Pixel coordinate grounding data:
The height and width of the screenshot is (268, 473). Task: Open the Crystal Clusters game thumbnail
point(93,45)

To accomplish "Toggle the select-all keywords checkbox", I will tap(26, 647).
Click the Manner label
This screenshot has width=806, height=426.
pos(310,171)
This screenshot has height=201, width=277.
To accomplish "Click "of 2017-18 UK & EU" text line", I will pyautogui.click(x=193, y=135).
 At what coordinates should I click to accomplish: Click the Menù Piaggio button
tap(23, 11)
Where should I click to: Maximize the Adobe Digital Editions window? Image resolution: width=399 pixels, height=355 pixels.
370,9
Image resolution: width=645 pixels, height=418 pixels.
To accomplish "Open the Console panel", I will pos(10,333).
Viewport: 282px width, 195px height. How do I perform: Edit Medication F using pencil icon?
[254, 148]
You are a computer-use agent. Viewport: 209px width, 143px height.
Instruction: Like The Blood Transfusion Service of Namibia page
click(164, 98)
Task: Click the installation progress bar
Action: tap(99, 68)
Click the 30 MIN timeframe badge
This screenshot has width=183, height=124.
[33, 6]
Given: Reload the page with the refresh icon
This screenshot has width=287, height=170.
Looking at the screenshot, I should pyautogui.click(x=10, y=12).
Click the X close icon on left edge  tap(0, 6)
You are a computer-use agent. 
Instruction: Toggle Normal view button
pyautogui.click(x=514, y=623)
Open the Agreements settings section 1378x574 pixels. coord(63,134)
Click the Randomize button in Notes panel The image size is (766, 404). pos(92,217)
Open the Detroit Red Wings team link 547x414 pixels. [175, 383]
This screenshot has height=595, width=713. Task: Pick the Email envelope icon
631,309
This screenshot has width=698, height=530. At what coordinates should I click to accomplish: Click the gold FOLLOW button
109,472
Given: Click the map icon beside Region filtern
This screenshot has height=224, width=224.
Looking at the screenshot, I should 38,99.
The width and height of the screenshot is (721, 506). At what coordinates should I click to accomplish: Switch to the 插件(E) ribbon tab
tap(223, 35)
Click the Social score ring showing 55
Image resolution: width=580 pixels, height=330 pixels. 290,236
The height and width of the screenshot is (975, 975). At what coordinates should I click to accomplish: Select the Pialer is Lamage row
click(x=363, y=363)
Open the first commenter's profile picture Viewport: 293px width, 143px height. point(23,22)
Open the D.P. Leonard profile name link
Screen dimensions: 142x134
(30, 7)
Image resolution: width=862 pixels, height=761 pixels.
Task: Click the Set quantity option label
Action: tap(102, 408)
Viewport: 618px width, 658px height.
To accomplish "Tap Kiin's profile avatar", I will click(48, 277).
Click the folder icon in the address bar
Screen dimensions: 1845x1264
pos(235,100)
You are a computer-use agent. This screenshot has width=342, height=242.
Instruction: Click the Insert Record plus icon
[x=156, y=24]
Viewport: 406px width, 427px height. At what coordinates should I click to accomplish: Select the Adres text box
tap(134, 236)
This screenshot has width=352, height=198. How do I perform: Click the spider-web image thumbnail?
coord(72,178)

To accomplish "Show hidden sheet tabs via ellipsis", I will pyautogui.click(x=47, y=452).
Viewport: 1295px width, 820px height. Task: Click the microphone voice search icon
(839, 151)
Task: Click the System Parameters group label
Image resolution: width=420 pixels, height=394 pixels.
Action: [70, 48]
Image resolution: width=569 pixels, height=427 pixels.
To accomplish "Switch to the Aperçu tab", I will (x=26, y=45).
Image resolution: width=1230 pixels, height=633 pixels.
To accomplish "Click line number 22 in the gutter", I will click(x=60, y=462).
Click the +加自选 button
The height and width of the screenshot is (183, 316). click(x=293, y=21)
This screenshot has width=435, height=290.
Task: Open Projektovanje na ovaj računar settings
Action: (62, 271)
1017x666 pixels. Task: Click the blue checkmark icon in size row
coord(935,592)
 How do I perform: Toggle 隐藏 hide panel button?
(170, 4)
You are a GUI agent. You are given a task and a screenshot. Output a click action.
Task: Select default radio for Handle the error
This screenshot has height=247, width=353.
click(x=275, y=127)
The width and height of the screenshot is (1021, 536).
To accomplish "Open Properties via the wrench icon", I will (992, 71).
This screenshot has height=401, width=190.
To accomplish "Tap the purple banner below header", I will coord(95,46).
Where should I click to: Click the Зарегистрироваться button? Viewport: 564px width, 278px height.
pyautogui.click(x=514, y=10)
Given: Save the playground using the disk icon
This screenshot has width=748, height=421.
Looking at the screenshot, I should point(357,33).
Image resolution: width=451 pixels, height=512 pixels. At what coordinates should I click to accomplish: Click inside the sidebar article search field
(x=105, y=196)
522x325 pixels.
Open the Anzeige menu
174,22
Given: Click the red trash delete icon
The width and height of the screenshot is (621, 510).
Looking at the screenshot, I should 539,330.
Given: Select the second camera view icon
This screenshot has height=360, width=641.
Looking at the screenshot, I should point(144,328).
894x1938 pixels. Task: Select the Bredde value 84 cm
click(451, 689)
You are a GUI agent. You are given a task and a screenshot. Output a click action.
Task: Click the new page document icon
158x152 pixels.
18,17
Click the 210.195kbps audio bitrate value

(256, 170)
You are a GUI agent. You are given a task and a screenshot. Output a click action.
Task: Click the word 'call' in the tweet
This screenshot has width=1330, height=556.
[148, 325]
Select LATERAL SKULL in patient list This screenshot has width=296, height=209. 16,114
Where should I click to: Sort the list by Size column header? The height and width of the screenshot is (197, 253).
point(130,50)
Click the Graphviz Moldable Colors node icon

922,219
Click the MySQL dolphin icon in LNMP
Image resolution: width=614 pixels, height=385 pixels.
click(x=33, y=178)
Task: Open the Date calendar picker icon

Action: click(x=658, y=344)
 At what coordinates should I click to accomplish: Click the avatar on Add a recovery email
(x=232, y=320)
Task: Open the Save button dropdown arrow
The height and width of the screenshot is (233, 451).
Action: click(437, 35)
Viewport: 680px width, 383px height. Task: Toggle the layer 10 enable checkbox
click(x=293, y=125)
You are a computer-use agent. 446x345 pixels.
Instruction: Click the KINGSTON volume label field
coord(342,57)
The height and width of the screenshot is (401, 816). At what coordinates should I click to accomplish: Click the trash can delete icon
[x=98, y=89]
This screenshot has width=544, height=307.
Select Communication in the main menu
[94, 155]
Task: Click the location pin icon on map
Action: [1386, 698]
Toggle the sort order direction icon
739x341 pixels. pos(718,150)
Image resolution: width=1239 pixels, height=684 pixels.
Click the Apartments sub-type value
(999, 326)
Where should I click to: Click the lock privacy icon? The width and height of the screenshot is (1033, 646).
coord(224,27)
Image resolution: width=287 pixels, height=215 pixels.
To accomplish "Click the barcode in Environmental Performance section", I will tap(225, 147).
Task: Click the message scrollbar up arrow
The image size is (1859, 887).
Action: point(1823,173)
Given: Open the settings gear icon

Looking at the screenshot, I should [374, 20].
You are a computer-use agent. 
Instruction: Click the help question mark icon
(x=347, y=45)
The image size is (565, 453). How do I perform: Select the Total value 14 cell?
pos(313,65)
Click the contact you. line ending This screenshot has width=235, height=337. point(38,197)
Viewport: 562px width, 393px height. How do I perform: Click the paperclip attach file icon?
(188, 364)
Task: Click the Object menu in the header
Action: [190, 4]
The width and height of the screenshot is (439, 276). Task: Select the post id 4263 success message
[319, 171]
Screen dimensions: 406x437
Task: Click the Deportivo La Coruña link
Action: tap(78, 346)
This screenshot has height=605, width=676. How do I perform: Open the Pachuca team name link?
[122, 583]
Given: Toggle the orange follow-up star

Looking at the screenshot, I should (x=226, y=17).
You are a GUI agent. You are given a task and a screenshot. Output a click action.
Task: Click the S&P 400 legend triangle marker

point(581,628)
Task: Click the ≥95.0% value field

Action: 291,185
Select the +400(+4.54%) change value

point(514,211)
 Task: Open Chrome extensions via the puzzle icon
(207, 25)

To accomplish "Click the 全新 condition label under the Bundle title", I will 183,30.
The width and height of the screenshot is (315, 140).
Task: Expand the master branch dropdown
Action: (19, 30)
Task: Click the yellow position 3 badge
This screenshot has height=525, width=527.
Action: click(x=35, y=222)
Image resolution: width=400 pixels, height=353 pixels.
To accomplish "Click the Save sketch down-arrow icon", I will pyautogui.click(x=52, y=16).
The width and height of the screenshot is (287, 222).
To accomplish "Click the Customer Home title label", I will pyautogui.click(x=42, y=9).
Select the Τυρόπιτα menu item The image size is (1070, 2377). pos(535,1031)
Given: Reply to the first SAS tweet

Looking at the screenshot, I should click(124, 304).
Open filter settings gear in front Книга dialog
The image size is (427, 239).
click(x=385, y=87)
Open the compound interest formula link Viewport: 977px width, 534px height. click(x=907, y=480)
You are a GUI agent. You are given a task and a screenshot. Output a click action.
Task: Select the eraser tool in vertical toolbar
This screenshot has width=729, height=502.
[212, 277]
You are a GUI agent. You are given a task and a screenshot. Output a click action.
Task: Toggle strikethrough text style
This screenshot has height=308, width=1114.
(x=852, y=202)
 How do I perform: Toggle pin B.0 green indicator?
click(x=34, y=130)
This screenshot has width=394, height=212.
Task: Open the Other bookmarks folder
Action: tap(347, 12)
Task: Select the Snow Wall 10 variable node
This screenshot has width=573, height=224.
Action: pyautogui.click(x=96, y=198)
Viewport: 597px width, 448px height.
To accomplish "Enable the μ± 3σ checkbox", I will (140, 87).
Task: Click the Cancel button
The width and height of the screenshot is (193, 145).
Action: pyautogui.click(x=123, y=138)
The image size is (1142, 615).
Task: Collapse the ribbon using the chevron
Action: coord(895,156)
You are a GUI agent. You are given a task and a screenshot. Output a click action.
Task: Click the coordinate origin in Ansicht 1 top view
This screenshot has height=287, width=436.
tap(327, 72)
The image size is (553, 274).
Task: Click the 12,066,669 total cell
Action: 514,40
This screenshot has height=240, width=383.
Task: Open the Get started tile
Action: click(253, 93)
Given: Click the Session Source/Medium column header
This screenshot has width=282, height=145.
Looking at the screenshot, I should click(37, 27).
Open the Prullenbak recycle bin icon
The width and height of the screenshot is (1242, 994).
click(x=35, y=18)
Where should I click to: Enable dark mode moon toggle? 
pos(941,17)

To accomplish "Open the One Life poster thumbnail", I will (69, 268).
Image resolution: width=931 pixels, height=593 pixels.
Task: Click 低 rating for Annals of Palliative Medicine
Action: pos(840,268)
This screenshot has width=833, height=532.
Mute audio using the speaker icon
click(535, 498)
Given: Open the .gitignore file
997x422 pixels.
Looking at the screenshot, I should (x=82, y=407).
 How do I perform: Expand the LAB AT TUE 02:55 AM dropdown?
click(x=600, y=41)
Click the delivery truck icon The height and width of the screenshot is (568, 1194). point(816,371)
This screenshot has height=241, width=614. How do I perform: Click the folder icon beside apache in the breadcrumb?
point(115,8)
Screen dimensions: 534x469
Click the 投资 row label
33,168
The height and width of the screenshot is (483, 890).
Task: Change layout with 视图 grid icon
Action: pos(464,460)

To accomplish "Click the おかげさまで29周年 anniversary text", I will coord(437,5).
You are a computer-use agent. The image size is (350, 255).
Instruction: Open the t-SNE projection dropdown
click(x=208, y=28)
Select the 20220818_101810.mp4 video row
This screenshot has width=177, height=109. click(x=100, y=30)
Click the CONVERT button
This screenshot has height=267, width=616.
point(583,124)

TASK - Repeat each line of the data above, exactly as it appears, from the first through the line that contains "This screenshot has height=201, width=277.".

EXERCISE RESULT -
The height and width of the screenshot is (268, 473). Task: Open the Crystal Clusters game thumbnail
point(93,45)

To accomplish "Toggle the select-all keywords checkbox", I will tap(26, 647).
Click the Manner label
This screenshot has width=806, height=426.
pos(310,171)
This screenshot has height=201, width=277.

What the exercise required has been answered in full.